• [Aim of the exercise]
Could you retype the listing beneath, keeping each line exactly as it is?

• [Dataset]
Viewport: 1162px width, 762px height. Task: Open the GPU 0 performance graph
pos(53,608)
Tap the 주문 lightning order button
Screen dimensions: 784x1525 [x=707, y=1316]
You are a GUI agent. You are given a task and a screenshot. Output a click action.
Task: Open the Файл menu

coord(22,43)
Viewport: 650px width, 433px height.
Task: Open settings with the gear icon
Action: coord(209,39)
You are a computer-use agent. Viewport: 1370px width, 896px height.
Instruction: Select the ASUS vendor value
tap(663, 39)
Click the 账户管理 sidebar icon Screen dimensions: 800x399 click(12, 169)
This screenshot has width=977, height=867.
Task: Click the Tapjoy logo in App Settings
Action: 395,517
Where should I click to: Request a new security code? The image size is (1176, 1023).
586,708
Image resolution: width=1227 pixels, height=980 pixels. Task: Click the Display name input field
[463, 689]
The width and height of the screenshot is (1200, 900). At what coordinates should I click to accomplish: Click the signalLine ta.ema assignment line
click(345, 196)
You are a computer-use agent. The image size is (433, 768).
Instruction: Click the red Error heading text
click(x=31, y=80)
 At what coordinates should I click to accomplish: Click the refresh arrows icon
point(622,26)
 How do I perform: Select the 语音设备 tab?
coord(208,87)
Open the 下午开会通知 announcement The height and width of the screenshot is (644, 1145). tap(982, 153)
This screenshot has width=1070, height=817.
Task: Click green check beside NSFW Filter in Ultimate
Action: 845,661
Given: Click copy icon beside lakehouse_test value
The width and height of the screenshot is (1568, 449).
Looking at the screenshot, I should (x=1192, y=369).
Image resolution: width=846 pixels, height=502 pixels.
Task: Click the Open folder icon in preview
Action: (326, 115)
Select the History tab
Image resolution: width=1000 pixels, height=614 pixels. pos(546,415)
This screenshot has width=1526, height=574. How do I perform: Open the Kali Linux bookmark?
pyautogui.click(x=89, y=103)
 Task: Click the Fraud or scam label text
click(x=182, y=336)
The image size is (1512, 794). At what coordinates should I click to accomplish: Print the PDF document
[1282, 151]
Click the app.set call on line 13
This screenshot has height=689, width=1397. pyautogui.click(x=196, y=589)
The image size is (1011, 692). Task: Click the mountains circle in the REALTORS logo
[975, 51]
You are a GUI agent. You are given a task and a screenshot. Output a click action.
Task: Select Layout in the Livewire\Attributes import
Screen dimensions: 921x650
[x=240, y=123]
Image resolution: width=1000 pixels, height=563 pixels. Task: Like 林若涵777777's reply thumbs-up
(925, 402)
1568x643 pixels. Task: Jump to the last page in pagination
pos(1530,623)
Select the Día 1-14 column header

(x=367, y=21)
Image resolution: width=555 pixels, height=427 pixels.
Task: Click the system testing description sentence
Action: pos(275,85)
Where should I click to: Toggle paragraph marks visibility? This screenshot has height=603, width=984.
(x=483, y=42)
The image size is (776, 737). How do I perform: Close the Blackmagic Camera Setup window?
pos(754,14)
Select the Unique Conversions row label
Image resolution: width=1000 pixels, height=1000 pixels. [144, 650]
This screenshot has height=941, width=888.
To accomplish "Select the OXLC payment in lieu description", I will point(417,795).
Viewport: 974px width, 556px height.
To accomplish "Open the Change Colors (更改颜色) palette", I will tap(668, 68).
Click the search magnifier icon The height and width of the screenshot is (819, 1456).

• [Exercise solution]
Viewport: 1162px width, 762px height. Task: Open the GPU 0 performance graph
pos(53,608)
Tap the 주문 lightning order button
Screen dimensions: 784x1525 [x=707, y=1316]
You are a GUI agent. You are given a task and a screenshot. Output a click action.
Task: Open the Файл menu

coord(22,43)
Viewport: 650px width, 433px height.
Task: Open settings with the gear icon
Action: coord(209,39)
You are a computer-use agent. Viewport: 1370px width, 896px height.
Instruction: Select the ASUS vendor value
tap(663, 39)
Click the 账户管理 sidebar icon Screen dimensions: 800x399 click(12, 169)
This screenshot has width=977, height=867.
Task: Click the Tapjoy logo in App Settings
Action: 395,517
Where should I click to: Request a new security code? The image size is (1176, 1023).
586,708
Image resolution: width=1227 pixels, height=980 pixels. Task: Click the Display name input field
[463, 689]
The width and height of the screenshot is (1200, 900). At what coordinates should I click to accomplish: Click the signalLine ta.ema assignment line
click(345, 196)
You are a computer-use agent. The image size is (433, 768).
Instruction: Click the red Error heading text
click(x=31, y=80)
 At what coordinates should I click to accomplish: Click the refresh arrows icon
point(622,26)
 How do I perform: Select the 语音设备 tab?
coord(208,87)
Open the 下午开会通知 announcement The height and width of the screenshot is (644, 1145). tap(982, 153)
This screenshot has width=1070, height=817.
Task: Click green check beside NSFW Filter in Ultimate
Action: 845,661
Given: Click copy icon beside lakehouse_test value
The width and height of the screenshot is (1568, 449).
Looking at the screenshot, I should (x=1192, y=369).
Image resolution: width=846 pixels, height=502 pixels.
Task: Click the Open folder icon in preview
Action: (326, 115)
Select the History tab
Image resolution: width=1000 pixels, height=614 pixels. pos(546,415)
This screenshot has width=1526, height=574. How do I perform: Open the Kali Linux bookmark?
pyautogui.click(x=89, y=103)
 Task: Click the Fraud or scam label text
click(x=182, y=336)
The image size is (1512, 794). At what coordinates should I click to accomplish: Print the PDF document
[1282, 151]
Click the app.set call on line 13
This screenshot has height=689, width=1397. pyautogui.click(x=196, y=589)
The image size is (1011, 692). Task: Click the mountains circle in the REALTORS logo
[975, 51]
You are a GUI agent. You are given a task and a screenshot. Output a click action.
Task: Select Layout in the Livewire\Attributes import
Screen dimensions: 921x650
[x=240, y=123]
Image resolution: width=1000 pixels, height=563 pixels. Task: Like 林若涵777777's reply thumbs-up
(925, 402)
1568x643 pixels. Task: Jump to the last page in pagination
pos(1530,623)
Select the Día 1-14 column header

(x=367, y=21)
Image resolution: width=555 pixels, height=427 pixels.
Task: Click the system testing description sentence
Action: pos(275,85)
Where should I click to: Toggle paragraph marks visibility? This screenshot has height=603, width=984.
(x=483, y=42)
The image size is (776, 737). How do I perform: Close the Blackmagic Camera Setup window?
pos(754,14)
Select the Unique Conversions row label
Image resolution: width=1000 pixels, height=1000 pixels. [144, 650]
This screenshot has height=941, width=888.
To accomplish "Select the OXLC payment in lieu description", I will point(417,795).
Viewport: 974px width, 556px height.
To accomplish "Open the Change Colors (更改颜色) palette", I will tap(668, 68).
Click the search magnifier icon The height and width of the screenshot is (819, 1456).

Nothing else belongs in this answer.